Y cuando estaban golpeando la cabeza de la serpiente, en ese momento, llegó la mujer, la amante. Al ver gente reunida en el patio, corrió al granero, hacia el batán. La piedra estaba bañada en sangre. El nido de la serpiente estaba vacío. Volvió la cabeza para mirar el patio: varios hombres golpeaban con garrotes la cabeza de su amante. Entonces lanzó un grito de muerte:

—¿Por qué, por qué destrozáis la cabeza de mi amante? ¿Por qué lo matáis? —exclamo—. ¡Este era mi marido! ¡Este era el padre de mi hijo!.

Volvió a gritar; su voz colmó la casa. Contempló la sangre y sintió espanto. Y por el esfuerzo que hizo para gritar, abortó: una multitud de pequeñas culebras se retorcieron en el suelo, cubrieron la tierra del patio, saltando y arrastrándose.

Mataron, al fin, a la gran culebra. Mataron también a las serpientes pequeñas. Las persiguieron a todas y las fueron aplastando. Luego, unos hombres cavaron un hoyo en la tierra y los otros barrieron la sangre. Barrieron la sangre de toda la casa, la juntaron cerca del hoyo, y enterraron las serpientes y el barro de sangre. Y llevaron a la joven hasta la habitación de los padres. Allí la curaron. Volvieron las cosas del granero a su lugar primitivo. Limpiaron y arreglaron la casa. Cargaron el batán hasta una cascada del río; colocaron la piedra bajo el chorro y allí la dejaron. Y cuando hubo quedado todo en orden, los padres de la joven dieron a cada hombre lo que era justo, por su trabajo. Ellos recibieron su salario y se fueron.

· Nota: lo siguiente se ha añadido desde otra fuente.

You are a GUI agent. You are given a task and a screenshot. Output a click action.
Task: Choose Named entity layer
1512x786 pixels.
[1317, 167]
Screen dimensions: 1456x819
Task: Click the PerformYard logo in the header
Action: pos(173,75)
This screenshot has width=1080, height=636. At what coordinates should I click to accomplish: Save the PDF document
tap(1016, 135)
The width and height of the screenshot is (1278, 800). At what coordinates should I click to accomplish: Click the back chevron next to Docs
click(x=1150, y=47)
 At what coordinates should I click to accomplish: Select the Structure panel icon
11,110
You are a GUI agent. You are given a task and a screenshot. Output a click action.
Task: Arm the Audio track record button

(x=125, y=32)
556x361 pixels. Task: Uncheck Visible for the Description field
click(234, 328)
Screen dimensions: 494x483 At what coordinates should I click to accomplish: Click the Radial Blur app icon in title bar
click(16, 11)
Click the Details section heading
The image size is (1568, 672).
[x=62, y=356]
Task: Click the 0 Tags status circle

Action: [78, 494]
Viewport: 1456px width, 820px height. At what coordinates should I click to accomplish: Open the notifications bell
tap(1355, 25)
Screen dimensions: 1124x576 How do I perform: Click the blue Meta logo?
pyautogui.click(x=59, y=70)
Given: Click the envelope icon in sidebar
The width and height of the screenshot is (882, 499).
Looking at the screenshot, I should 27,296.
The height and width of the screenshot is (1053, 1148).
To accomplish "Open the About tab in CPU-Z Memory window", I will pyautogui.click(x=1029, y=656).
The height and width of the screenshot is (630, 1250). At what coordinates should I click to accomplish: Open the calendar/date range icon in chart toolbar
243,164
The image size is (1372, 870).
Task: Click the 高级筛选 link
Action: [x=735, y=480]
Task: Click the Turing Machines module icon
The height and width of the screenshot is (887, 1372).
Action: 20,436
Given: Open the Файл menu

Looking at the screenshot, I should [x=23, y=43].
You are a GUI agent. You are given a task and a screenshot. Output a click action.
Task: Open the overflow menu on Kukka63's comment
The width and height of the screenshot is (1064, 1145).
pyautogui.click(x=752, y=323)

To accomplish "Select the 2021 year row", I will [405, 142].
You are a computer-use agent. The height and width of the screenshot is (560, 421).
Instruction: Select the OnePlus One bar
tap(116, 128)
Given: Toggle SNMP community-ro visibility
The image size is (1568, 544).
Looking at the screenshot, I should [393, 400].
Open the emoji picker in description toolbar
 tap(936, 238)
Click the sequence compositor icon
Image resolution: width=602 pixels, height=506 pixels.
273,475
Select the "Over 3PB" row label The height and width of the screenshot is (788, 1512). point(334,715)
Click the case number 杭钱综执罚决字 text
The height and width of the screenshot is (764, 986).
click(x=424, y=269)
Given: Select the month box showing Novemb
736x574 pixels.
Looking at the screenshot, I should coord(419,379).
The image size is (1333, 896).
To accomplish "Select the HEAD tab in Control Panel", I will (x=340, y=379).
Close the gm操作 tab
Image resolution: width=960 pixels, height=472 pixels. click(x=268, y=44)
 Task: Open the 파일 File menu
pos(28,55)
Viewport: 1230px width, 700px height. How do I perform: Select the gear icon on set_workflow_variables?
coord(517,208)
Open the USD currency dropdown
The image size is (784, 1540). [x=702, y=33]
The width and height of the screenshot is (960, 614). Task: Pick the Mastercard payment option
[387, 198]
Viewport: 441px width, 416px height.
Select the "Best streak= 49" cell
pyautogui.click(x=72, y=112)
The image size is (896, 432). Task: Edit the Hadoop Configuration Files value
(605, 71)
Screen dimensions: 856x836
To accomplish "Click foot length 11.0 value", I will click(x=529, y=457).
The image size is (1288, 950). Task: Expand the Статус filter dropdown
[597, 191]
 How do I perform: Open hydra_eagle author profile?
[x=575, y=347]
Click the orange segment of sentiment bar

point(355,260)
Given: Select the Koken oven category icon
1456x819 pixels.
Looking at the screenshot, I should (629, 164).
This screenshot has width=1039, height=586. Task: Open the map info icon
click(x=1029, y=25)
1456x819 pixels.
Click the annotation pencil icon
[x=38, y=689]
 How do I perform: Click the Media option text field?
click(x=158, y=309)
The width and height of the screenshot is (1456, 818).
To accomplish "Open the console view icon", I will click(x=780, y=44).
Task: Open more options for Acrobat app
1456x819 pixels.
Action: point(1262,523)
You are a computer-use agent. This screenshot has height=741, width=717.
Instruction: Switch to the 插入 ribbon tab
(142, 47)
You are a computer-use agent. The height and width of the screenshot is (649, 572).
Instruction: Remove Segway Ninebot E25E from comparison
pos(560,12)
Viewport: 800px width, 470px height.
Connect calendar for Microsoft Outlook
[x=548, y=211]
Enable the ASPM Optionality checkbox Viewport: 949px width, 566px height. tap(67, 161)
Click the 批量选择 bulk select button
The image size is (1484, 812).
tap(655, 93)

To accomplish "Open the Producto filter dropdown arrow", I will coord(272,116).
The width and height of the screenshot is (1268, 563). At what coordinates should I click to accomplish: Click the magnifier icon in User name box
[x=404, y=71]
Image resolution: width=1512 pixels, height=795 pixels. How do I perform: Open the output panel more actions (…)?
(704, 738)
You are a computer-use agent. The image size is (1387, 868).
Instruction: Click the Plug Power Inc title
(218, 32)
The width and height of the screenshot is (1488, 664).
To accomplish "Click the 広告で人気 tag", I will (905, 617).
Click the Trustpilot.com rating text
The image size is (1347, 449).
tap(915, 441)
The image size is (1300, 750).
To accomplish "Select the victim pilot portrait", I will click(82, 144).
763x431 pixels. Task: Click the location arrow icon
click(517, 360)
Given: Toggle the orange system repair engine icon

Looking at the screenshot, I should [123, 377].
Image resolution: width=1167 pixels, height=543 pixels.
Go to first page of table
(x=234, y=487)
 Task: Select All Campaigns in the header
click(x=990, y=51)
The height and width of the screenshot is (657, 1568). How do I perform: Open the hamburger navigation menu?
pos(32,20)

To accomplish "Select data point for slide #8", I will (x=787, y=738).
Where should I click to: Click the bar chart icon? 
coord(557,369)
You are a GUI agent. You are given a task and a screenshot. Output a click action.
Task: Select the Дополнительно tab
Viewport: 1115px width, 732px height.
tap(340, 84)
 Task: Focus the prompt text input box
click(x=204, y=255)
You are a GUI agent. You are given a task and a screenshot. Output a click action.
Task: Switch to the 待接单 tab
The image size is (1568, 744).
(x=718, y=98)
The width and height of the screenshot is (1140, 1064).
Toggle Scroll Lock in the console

Más tarde, los padres preguntaron a su hija:

—¿Cómo, de qué modo pudiste vivir con una serpiente? No era hombre tu marido; era el demonio.

Sólo entonces la joven confesó su historia; hizo el relato de su primer encuentro con la serpiente. Y todo se llegó a saber, y quedó aclarado. Los padres curaron a su hija, la cuidaron y la sanaron, de su cuerpo y de su alma. Y luego, mucho después, la joven se casó con un hombre bueno. Y su vida fue feliz.